WORK REQUEST: Give back only the lines from the one with "Given: Click the Start" through the last line of the data, exactly as they appear.

GIVEN RECORDS:

=-=-=-=-=

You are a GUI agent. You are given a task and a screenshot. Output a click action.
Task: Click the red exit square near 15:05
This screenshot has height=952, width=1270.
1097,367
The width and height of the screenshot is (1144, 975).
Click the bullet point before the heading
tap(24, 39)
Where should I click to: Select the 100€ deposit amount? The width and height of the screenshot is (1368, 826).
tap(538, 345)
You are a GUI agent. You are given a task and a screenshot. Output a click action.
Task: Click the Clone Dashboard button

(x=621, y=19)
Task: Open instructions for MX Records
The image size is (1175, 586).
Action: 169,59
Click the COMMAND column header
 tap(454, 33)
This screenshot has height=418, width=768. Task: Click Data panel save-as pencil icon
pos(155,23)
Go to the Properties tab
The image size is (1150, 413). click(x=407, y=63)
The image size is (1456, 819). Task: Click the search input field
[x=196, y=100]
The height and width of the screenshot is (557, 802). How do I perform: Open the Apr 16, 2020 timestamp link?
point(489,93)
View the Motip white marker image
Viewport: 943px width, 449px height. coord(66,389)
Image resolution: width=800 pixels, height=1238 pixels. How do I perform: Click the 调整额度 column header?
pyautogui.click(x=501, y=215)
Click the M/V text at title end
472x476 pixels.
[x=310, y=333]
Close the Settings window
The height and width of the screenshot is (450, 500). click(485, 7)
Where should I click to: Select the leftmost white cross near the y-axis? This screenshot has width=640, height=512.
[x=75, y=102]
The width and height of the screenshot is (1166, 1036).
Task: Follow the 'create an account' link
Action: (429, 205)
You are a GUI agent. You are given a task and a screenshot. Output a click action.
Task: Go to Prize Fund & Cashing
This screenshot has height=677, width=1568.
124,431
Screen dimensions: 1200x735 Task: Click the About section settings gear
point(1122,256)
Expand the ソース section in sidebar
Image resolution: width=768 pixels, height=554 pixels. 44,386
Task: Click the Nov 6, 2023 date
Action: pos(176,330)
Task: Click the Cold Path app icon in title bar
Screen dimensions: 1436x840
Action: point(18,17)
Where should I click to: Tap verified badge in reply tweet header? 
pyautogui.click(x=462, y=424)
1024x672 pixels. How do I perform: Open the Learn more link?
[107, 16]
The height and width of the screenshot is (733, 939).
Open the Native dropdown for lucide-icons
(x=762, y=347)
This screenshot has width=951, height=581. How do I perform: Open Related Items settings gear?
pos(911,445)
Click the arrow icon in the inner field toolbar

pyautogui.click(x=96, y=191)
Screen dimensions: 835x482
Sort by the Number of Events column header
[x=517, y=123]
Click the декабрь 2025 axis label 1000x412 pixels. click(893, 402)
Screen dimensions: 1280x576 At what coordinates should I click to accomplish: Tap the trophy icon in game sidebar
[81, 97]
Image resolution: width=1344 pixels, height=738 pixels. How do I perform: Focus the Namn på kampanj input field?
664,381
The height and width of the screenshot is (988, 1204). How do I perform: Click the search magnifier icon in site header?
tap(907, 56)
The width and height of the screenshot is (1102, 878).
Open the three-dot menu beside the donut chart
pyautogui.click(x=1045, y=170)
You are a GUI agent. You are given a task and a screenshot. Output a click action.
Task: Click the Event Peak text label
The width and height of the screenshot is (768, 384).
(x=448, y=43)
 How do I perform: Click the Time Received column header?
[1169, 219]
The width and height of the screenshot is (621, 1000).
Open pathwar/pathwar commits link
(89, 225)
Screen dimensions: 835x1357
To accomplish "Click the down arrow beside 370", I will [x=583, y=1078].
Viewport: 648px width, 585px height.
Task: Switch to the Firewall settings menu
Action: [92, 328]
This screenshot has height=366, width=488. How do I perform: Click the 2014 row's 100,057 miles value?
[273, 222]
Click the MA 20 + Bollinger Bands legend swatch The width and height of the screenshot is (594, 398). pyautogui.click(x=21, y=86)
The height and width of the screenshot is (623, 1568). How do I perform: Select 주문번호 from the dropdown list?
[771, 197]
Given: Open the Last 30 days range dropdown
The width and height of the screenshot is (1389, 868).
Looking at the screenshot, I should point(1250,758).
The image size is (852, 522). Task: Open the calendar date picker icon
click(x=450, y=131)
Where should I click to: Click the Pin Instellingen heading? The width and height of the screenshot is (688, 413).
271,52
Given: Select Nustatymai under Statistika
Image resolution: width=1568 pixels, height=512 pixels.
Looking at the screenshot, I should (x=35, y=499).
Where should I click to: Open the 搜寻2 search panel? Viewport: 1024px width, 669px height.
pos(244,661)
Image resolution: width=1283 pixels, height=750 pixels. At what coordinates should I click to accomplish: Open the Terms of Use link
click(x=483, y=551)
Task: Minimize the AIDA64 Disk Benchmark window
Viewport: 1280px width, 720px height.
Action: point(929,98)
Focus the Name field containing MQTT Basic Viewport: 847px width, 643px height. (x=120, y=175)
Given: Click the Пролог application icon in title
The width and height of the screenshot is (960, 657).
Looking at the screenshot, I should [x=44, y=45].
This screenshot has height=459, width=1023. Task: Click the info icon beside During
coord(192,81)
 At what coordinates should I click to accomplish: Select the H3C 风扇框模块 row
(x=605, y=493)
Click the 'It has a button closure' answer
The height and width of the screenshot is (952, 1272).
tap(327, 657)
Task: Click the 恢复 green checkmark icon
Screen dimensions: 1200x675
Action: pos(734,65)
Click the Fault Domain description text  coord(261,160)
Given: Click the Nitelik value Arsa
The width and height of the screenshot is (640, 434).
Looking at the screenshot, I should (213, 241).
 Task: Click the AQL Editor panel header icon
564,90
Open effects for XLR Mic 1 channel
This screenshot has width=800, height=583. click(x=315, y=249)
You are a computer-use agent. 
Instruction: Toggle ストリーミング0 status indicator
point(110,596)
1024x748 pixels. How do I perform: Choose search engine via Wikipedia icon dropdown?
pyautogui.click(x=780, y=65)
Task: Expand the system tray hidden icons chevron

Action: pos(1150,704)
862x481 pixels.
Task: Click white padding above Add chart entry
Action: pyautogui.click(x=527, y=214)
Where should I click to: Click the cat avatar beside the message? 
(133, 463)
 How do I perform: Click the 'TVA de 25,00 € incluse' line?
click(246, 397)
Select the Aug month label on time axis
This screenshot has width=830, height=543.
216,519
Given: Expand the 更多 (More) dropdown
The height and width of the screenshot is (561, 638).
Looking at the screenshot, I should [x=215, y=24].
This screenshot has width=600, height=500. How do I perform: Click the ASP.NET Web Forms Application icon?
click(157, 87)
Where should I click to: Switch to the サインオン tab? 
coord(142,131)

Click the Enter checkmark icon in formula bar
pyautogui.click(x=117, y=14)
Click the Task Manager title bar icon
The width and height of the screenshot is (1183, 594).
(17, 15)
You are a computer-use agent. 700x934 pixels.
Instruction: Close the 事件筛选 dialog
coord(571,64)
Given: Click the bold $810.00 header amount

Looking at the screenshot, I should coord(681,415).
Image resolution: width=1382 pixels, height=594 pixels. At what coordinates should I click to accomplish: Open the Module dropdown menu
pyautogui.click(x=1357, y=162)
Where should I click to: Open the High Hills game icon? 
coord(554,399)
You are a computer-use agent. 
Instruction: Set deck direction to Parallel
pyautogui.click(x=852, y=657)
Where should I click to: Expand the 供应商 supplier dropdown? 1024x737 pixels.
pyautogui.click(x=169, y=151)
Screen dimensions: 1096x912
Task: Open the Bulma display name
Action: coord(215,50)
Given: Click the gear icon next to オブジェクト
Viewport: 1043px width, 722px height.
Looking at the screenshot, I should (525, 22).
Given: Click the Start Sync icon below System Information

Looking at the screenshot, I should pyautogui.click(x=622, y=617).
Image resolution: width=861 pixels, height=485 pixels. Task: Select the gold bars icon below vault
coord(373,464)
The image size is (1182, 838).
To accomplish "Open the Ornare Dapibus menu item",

=-=-=-=-=

ANSWER SPACE:
Given: Click the Start Sync icon below System Information

Looking at the screenshot, I should pyautogui.click(x=622, y=617).
Image resolution: width=861 pixels, height=485 pixels. Task: Select the gold bars icon below vault
coord(373,464)
The image size is (1182, 838).
To accomplish "Open the Ornare Dapibus menu item",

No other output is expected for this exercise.